Le Front national (FN), principal parti d'extrême droite en France, a salué le « grand succès » du PVV.
La reine Beatrix des Pays-Bas, chef de l'État, devait recevoir hier soir ses conseillers, première étape dans le processus qui doit mener à la formation d'une coalition gouvernementale, aucun parti n'ayant de majorité au Parlement. Traditionnellement, le chef du parti qui a remporté le plus de sièges devient Premier ministre.
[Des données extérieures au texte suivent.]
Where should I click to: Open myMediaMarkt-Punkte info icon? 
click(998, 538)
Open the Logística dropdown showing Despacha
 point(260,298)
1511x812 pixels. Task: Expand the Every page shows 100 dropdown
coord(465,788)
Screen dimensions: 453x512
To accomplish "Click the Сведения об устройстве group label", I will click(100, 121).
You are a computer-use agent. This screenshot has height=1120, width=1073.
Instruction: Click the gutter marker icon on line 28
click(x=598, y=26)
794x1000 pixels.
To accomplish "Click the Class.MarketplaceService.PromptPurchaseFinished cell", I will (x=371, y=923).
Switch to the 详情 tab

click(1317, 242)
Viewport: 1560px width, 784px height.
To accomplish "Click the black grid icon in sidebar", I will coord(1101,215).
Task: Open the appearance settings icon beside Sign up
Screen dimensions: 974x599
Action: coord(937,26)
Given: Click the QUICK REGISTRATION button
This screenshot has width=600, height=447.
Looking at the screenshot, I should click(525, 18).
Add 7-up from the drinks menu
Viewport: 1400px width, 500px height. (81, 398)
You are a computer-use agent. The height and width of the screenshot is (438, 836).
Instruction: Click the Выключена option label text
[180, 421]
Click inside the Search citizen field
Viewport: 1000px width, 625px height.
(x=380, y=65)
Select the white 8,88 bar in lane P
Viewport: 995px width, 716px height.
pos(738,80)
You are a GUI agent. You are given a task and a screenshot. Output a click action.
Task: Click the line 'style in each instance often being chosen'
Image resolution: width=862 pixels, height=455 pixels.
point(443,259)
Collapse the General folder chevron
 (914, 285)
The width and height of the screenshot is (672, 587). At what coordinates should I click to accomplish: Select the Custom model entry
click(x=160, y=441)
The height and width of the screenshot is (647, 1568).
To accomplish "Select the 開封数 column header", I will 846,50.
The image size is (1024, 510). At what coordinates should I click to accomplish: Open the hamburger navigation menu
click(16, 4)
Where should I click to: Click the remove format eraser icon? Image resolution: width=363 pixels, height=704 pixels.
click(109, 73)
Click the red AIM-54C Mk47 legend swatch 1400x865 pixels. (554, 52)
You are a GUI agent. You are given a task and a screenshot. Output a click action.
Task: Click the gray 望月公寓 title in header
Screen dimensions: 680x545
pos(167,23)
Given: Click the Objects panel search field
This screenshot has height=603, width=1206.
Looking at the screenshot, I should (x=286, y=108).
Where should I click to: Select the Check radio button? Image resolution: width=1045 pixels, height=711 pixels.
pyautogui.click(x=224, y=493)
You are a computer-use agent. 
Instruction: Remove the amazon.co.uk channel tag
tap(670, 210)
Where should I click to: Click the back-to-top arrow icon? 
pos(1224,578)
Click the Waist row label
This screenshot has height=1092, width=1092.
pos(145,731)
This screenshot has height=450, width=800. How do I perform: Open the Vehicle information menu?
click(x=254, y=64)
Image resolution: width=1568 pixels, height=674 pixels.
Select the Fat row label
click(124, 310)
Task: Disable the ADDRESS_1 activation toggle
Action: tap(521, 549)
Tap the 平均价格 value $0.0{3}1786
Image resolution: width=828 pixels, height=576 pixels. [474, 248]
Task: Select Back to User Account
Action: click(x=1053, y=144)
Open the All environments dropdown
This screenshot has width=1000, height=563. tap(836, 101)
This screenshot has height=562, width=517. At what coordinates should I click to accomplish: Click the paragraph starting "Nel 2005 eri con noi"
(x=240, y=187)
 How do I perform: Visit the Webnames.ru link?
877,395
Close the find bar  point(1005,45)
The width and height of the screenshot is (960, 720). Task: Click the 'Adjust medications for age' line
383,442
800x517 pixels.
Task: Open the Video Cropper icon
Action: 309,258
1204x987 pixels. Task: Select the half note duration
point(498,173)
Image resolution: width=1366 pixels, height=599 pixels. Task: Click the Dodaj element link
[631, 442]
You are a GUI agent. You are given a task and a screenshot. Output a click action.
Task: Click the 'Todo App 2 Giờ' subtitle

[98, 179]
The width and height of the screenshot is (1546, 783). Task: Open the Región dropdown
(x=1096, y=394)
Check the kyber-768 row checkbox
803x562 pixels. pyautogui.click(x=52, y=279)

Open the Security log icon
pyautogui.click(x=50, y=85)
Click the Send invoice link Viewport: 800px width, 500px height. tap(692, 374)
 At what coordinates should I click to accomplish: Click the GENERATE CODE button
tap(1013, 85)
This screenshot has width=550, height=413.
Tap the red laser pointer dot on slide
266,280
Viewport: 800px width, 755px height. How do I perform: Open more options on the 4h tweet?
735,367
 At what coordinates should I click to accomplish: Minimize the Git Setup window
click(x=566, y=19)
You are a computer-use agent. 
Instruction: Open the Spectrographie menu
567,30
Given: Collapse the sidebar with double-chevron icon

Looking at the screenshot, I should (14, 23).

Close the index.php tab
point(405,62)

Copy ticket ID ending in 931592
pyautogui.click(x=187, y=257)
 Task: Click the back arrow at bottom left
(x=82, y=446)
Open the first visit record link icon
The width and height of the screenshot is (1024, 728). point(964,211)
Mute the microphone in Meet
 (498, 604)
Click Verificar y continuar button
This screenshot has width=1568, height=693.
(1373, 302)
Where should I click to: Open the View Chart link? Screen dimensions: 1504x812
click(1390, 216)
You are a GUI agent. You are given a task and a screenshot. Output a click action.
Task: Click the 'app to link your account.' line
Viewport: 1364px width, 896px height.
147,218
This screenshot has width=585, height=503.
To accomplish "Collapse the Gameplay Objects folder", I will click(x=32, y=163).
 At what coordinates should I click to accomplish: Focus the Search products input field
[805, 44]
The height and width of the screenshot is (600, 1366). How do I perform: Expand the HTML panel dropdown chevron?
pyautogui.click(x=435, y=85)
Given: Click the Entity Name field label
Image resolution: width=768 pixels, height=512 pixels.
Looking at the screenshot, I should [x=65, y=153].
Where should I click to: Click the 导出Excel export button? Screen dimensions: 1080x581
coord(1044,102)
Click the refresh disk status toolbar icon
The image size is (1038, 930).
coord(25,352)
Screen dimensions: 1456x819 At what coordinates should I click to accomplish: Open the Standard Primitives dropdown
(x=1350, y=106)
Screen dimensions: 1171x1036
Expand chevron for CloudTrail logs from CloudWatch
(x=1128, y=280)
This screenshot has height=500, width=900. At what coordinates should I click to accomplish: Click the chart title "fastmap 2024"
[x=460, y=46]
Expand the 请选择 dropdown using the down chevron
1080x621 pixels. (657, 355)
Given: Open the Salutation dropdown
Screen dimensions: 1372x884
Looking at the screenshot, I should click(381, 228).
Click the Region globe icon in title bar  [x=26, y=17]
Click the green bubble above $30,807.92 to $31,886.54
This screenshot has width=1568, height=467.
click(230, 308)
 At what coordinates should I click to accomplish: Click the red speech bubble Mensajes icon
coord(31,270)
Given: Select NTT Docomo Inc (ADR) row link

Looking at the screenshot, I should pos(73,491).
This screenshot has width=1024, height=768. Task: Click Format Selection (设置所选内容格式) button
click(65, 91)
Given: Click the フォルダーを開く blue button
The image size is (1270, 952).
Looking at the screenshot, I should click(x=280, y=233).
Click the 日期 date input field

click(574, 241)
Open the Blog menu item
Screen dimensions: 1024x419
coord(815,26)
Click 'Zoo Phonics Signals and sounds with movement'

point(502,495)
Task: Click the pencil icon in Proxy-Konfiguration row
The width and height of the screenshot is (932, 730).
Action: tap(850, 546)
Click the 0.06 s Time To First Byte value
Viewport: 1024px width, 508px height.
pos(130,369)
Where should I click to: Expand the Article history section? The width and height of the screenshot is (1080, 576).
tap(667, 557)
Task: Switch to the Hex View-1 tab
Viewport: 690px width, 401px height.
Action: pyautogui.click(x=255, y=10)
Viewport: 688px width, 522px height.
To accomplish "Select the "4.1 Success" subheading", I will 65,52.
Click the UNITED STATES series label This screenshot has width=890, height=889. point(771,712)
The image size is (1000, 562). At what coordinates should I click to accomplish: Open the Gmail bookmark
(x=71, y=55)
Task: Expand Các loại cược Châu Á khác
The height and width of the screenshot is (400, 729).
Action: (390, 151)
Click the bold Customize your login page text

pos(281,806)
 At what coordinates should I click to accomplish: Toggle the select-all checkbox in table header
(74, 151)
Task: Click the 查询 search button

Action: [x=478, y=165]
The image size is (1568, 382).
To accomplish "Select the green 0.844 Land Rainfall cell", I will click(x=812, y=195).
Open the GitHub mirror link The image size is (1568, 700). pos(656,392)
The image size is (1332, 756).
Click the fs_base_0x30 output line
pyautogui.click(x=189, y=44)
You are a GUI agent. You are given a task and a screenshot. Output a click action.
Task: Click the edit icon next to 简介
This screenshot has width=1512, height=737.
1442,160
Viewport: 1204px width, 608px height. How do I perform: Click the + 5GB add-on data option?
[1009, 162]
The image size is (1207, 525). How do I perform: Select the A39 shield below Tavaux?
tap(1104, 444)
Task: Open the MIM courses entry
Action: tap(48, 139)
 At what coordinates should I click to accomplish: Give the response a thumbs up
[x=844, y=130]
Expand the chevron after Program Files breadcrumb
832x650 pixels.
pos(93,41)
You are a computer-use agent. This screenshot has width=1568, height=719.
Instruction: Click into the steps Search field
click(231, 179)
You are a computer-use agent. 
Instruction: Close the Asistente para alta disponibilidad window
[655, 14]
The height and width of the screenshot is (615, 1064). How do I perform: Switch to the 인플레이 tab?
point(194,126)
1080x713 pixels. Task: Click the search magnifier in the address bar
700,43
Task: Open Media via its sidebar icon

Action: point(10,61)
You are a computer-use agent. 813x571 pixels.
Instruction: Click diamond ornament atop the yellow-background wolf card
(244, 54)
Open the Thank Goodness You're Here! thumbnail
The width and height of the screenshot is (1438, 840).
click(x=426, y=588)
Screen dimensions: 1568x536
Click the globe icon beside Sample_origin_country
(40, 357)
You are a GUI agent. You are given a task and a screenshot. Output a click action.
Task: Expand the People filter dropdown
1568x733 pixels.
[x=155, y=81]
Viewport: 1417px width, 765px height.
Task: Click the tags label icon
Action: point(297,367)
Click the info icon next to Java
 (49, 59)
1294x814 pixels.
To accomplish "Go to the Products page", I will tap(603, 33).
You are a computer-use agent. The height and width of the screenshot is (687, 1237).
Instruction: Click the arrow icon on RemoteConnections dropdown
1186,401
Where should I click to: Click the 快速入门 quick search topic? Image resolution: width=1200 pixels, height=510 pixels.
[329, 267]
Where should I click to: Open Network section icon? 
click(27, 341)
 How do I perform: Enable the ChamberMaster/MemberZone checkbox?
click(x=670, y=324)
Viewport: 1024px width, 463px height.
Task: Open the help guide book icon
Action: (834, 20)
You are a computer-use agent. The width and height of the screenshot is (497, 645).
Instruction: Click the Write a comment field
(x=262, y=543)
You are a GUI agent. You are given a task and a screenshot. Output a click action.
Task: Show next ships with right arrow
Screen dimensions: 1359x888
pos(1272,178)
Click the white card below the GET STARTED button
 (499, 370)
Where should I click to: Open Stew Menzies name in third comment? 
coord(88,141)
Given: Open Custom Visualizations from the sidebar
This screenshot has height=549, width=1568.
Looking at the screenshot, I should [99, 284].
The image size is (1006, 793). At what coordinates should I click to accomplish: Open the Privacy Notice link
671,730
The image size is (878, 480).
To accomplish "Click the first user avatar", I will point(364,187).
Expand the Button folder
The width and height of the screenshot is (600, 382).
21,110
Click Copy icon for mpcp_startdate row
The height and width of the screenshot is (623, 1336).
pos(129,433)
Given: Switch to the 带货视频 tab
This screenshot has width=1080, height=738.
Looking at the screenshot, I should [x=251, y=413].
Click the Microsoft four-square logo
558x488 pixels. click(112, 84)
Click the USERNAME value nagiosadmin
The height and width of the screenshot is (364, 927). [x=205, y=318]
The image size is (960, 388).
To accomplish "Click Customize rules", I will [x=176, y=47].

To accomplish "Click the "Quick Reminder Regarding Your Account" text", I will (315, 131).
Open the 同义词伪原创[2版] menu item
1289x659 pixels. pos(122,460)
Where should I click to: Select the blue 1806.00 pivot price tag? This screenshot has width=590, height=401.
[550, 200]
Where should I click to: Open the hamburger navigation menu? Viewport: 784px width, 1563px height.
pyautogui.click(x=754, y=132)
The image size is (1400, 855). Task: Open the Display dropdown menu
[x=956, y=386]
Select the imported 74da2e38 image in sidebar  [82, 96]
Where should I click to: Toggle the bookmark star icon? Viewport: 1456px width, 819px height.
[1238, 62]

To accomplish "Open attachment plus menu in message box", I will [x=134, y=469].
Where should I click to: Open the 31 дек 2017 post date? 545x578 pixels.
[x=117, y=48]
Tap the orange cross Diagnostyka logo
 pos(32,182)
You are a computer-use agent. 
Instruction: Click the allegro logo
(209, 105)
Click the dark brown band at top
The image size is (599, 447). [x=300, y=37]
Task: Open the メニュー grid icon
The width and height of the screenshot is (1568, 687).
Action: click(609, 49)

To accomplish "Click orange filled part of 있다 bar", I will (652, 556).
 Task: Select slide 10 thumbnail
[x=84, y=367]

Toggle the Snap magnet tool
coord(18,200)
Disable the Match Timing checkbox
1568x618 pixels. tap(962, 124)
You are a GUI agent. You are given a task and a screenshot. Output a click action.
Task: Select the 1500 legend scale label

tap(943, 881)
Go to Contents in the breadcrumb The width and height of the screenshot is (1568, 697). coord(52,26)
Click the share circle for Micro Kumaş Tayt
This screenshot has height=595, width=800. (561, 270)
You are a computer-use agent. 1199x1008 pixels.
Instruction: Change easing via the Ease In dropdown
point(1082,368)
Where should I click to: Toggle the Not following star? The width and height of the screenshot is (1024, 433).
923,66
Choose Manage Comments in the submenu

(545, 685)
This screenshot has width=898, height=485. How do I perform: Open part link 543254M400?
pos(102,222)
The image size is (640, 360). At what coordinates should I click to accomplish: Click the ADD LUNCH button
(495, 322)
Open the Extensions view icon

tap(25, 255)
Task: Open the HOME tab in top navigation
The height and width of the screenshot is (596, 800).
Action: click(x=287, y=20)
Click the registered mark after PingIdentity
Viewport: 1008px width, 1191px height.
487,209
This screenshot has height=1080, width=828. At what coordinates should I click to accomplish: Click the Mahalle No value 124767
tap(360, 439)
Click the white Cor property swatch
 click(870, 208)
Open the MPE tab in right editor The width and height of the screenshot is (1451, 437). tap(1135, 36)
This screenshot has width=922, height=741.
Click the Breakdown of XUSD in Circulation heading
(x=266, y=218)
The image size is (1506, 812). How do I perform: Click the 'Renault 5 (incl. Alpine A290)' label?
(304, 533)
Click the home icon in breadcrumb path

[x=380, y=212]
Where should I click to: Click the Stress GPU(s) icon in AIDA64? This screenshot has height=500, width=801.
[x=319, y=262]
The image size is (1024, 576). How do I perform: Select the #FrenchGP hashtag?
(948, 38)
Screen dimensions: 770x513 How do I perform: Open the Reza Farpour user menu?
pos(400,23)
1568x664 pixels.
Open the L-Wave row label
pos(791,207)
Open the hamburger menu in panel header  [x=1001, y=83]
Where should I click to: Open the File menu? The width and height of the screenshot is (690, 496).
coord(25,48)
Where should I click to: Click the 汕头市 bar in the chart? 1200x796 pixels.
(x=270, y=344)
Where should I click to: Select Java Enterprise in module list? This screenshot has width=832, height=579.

Mark Rutte avait annoncé avant même le scrutin vouloir parvenir à une coalition d'ici au 1er juillet et « n'exclure aucun parti ». L'hypothèse d'une « grande coalition » rassemblant les libéraux, les travaillistes, les écologistes (10 sièges) et les centristes de D66 (10 sièges) n'était pas complètement écartée par les politologues. « Cela voudrait dire un gouvernement de gauche avec un Premier ministre libéral où les libéraux seraient en minorité : je ne pense pas qu'ils le feront », commente Paul Scheffer, politologue de l'université d'Amsterdam. Les négociations vont être « très, très difficiles », estime pour sa part le politologue Henk Van der Kolk, de l'université de Twente. Avec 15,5 % des suffrages, le PVV de M. Wilders « devra être pris en considération ». « Former une coalition sera plus long que Mark Rutte ne le prévoit, ça va prendre des mois. Je serais surpris que nous ayons un nouveau gouvernement avant septembre ou octobre », ajoute-t-il. Le politologue Andre Krouwel de l'université libre d'Amsterdam s'attend aussi à des discussions de coalition « difficiles » après « la défaite historique » des chrétiens-démocrates (CDA) du Premier ministre sortant Jan Peter Balkenende.
Le CDA, principal parti du Parlement sortant avec 41 sièges, n'en obtient que 21. Sa tête de liste, M. Balkenende, 54 ans, à la tête d'une coalition de centre gauche depuis 2007, avait annoncé mercredi soir renoncer à diriger son parti. Il était au pouvoir depuis 2002.